» **SET EXERCISE**
Edit the rows below so that each "dropdown" becomes "drop-down menu", with nothing else altered.

■ ■ ■ ■ ■

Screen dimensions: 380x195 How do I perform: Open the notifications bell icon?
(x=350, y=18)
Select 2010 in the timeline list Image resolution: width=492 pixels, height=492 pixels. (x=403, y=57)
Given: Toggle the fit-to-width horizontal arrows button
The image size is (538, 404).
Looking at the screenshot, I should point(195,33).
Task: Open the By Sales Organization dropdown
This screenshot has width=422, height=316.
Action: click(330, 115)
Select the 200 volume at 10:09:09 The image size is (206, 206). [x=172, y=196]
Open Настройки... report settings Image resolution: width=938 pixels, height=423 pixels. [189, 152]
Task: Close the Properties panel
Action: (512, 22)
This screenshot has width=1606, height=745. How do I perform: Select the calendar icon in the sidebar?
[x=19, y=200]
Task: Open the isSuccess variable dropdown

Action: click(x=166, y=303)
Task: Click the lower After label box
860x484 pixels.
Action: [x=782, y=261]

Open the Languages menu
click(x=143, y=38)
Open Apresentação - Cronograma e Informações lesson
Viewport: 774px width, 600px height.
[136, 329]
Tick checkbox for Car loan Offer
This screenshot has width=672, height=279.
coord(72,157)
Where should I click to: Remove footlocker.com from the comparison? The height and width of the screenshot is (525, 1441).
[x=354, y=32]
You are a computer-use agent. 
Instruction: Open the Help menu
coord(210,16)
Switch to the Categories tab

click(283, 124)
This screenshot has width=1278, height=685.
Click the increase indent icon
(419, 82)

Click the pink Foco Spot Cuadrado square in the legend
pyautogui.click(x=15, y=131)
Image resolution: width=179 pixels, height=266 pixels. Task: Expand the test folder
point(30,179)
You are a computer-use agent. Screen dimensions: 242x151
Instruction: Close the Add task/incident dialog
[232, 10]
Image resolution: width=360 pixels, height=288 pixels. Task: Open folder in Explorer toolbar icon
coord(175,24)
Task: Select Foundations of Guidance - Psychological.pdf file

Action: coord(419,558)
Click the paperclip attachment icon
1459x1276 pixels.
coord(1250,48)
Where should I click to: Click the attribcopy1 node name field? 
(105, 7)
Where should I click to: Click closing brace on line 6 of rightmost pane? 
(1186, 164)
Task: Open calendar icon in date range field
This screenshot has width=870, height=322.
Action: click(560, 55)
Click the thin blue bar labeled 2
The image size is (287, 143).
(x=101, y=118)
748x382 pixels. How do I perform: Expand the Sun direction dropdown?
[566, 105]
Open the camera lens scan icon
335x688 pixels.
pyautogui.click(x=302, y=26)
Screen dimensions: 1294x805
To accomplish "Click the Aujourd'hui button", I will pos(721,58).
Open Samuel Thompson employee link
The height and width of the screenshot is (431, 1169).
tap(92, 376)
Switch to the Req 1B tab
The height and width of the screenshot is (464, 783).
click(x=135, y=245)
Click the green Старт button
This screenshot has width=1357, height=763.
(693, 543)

■ ■ ■ ■ ■

» **SOLUTION FOR THIS TASK**
Screen dimensions: 380x195 How do I perform: Open the notifications bell icon?
(x=350, y=18)
Select 2010 in the timeline list Image resolution: width=492 pixels, height=492 pixels. (x=403, y=57)
Given: Toggle the fit-to-width horizontal arrows button
The image size is (538, 404).
Looking at the screenshot, I should point(195,33).
Task: Open the By Sales Organization drop-down menu
This screenshot has width=422, height=316.
Action: click(330, 115)
Select the 200 volume at 10:09:09 The image size is (206, 206). [x=172, y=196]
Open Настройки... report settings Image resolution: width=938 pixels, height=423 pixels. [189, 152]
Task: Close the Properties panel
Action: (512, 22)
This screenshot has width=1606, height=745. How do I perform: Select the calendar icon in the sidebar?
[x=19, y=200]
Task: Open the isSuccess variable drop-down menu

Action: click(x=166, y=303)
Task: Click the lower After label box
860x484 pixels.
Action: [x=782, y=261]

Open the Languages menu
click(x=143, y=38)
Open Apresentação - Cronograma e Informações lesson
Viewport: 774px width, 600px height.
[136, 329]
Tick checkbox for Car loan Offer
This screenshot has width=672, height=279.
coord(72,157)
Where should I click to: Remove footlocker.com from the comparison? The height and width of the screenshot is (525, 1441).
[x=354, y=32]
You are a computer-use agent. 
Instruction: Open the Help menu
coord(210,16)
Switch to the Categories tab

click(283, 124)
This screenshot has width=1278, height=685.
Click the increase indent icon
(419, 82)

Click the pink Foco Spot Cuadrado square in the legend
pyautogui.click(x=15, y=131)
Image resolution: width=179 pixels, height=266 pixels. Task: Expand the test folder
point(30,179)
You are a computer-use agent. Screen dimensions: 242x151
Instruction: Close the Add task/incident dialog
[232, 10]
Image resolution: width=360 pixels, height=288 pixels. Task: Open folder in Explorer toolbar icon
coord(175,24)
Task: Select Foundations of Guidance - Psychological.pdf file

Action: coord(419,558)
Click the paperclip attachment icon
1459x1276 pixels.
coord(1250,48)
Where should I click to: Click the attribcopy1 node name field? 
(105, 7)
Where should I click to: Click closing brace on line 6 of rightmost pane? 
(1186, 164)
Task: Open calendar icon in date range field
This screenshot has width=870, height=322.
Action: click(560, 55)
Click the thin blue bar labeled 2
The image size is (287, 143).
(x=101, y=118)
748x382 pixels. How do I perform: Expand the Sun direction drop-down menu?
[566, 105]
Open the camera lens scan icon
335x688 pixels.
pyautogui.click(x=302, y=26)
Screen dimensions: 1294x805
To accomplish "Click the Aujourd'hui button", I will pos(721,58).
Open Samuel Thompson employee link
The height and width of the screenshot is (431, 1169).
tap(92, 376)
Switch to the Req 1B tab
The height and width of the screenshot is (464, 783).
click(x=135, y=245)
Click the green Старт button
This screenshot has width=1357, height=763.
(693, 543)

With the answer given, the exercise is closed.